Two commercial tech firms add government experience, expertise

Two companies involved in commercial technology bring aboard veteran executives of the government market in hopes of making further inroads with federal customers and systems integrators.

Three veteran executives of the government market have been tapped to lend their experience and expertise to a pair of companies in commercial sectors looking to expand further in federal.

Geospace Technologies, which provides seismic information systems to energy sector clients, will on Dec. 1 add former CACI CEO Ken Asbury and former Northrop Grumman government relations lead Sid Ashworth to the board of directors.
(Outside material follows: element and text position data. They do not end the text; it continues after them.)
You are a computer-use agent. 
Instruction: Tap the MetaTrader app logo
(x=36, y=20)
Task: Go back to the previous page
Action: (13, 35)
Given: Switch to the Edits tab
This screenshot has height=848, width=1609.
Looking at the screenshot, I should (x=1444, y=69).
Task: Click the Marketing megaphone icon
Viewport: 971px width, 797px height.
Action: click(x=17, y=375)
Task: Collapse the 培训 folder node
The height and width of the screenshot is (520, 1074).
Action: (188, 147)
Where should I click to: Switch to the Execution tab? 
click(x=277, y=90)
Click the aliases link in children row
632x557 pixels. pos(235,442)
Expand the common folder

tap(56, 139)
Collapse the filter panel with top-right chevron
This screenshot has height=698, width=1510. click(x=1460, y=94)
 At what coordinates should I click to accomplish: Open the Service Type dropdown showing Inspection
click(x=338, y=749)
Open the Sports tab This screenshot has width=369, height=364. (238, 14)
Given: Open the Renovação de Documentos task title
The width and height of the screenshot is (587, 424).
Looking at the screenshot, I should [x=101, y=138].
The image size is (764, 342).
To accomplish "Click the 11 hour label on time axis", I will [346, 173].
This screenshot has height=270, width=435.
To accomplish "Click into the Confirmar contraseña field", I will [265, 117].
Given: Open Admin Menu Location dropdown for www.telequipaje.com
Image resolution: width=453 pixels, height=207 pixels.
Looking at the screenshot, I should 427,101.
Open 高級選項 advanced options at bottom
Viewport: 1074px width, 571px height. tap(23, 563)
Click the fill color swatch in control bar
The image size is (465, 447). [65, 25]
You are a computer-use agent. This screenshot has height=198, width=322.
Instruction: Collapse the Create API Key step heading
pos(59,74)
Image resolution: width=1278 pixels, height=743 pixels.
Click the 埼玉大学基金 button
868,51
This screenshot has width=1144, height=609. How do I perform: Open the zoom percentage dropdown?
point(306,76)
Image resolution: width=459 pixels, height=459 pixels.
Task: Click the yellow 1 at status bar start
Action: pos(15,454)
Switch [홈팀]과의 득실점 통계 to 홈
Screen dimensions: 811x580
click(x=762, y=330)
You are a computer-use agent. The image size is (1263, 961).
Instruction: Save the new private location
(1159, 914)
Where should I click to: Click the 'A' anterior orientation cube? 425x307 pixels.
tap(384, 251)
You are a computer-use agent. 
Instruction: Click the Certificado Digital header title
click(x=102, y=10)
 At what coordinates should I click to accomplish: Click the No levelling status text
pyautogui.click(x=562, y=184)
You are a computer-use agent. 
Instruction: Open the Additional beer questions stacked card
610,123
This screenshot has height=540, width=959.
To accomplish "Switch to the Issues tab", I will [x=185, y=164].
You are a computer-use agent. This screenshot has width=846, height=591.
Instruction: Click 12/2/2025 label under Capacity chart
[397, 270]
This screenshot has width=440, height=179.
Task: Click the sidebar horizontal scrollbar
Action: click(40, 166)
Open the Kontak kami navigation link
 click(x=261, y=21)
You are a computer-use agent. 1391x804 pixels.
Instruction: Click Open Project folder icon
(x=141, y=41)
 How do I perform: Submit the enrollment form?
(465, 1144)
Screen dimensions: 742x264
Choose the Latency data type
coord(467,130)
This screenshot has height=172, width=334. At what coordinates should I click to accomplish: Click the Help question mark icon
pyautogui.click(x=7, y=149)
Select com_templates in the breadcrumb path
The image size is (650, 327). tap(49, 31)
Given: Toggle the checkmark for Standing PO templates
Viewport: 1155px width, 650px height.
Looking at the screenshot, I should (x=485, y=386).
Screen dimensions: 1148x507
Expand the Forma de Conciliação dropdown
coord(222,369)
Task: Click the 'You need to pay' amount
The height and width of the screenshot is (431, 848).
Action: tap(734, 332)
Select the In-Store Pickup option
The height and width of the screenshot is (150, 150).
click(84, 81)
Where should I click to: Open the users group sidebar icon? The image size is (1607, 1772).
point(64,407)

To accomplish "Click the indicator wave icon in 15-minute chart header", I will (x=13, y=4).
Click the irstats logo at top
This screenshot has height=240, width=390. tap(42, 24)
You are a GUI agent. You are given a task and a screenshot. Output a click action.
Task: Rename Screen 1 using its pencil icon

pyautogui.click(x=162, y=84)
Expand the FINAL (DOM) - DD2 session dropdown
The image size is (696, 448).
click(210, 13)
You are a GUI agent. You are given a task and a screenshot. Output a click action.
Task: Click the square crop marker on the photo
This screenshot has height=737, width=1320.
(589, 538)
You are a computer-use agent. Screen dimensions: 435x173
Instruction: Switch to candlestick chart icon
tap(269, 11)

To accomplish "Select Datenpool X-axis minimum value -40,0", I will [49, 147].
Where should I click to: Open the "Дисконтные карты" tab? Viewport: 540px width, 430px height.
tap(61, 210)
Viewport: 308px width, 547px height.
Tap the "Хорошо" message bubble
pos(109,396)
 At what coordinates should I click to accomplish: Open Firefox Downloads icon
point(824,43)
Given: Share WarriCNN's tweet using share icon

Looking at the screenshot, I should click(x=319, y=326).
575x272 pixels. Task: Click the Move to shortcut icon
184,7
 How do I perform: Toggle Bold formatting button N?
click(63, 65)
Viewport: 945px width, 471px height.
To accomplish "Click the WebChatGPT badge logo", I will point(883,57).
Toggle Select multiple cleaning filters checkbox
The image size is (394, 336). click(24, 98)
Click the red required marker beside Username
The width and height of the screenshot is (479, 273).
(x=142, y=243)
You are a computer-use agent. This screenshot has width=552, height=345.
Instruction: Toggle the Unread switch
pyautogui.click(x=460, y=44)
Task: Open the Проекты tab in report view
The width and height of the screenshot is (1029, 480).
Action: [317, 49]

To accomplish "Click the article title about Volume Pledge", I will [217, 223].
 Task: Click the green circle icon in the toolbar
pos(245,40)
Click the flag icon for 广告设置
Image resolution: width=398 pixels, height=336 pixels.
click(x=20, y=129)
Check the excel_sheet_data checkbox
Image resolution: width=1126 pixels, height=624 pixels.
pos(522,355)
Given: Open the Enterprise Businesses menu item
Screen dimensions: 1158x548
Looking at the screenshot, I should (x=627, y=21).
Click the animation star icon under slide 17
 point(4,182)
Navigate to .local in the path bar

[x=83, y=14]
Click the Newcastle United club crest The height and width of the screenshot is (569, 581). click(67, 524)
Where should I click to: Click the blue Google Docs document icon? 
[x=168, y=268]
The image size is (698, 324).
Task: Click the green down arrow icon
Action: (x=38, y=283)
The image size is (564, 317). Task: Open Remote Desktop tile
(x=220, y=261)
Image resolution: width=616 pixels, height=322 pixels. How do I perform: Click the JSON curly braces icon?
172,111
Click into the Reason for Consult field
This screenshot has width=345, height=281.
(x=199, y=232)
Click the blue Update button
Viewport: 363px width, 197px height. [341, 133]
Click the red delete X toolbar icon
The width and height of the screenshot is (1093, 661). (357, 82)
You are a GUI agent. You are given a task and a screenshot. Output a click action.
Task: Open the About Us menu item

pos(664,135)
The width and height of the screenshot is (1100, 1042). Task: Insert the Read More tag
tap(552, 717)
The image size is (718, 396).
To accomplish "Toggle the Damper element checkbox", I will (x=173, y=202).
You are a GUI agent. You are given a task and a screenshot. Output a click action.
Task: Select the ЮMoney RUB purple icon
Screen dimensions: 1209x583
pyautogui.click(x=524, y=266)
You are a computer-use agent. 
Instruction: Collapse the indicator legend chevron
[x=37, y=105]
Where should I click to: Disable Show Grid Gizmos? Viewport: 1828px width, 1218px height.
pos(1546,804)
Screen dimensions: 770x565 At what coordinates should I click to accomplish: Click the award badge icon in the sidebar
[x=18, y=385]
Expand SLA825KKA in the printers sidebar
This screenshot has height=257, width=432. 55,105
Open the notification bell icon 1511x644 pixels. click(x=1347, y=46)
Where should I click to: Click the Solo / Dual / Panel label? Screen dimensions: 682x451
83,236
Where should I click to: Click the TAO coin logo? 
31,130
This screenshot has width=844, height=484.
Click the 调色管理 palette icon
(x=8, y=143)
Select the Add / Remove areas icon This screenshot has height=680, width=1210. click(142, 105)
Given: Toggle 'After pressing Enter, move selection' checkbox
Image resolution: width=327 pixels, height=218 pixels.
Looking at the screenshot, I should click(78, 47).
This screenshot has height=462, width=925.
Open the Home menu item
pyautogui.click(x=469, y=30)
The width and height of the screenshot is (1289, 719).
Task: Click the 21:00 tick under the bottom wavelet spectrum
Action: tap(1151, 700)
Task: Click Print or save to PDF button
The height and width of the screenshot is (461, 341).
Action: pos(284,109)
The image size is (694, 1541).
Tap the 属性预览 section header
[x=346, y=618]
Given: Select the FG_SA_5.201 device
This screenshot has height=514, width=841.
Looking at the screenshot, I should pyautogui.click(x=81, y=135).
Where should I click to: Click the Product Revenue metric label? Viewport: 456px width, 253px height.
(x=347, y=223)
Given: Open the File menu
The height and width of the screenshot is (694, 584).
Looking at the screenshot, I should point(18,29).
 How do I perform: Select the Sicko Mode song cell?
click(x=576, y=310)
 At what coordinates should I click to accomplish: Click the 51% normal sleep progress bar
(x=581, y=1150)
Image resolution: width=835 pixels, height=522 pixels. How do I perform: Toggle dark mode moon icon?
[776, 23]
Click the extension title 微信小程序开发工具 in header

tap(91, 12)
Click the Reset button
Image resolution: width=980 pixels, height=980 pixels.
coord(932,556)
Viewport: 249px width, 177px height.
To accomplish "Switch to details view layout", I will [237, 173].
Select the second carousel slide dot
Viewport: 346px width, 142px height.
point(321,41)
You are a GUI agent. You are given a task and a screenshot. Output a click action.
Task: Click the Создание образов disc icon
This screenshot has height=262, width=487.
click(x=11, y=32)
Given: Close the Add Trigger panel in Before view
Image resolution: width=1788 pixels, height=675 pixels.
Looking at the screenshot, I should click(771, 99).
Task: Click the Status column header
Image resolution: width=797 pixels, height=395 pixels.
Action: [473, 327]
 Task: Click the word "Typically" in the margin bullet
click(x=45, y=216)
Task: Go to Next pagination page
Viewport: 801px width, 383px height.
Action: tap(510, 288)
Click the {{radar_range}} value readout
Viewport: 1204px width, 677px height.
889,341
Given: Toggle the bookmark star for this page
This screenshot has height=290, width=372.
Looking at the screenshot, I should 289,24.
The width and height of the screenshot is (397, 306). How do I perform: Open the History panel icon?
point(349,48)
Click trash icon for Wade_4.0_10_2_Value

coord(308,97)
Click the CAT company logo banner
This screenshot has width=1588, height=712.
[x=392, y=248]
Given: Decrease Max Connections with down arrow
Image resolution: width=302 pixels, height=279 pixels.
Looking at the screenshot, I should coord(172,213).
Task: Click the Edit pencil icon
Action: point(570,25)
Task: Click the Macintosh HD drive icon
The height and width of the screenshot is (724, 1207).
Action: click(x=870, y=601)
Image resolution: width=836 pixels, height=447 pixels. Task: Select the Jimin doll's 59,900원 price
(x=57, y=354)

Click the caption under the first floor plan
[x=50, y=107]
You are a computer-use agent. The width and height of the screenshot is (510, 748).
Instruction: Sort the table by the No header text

Houston-based Geospace said this week the moves aim to support its expansion of monitoring technologies to security and surveillance markets supported by a pair of acquisitions in 2018: the U.S. government contractor Quantum Technology Sciences and fiber optic sensor maker OptoSeis.

Asbury retired from CACI in 2019 after nearly six years as its chief executive, while Ashworth stepped down in 2017 from her most recent role as Northrop’s vice president of government relations.

Appointment number three worth noting comes from Rubrik, a cloud data management company headquartered in Silicon Valley.

Rubrik earlier this week announced a new addition to its public sector advisory board in Dave Wajsgras, former president of Raytheon’s government services business and one-time chief financial officer for the corporation.

Wajsgras joins a group that also includes Yogesh Khanna, current chief technology officer for Sev1Tech and former CTO for General Dynamics IT; and former Army Chief Information Officer Bruce Crawford.

That group works with Rubrik’s board of directors to create and implement strategies for the company to work with government agencies and IT systems integrators.

Wajsgras left Raytheon in April after the United Technologies merger and has since joined the boards of directors at the publicly-traded Parsons Corp. and private equity-backed Altamira Technologies.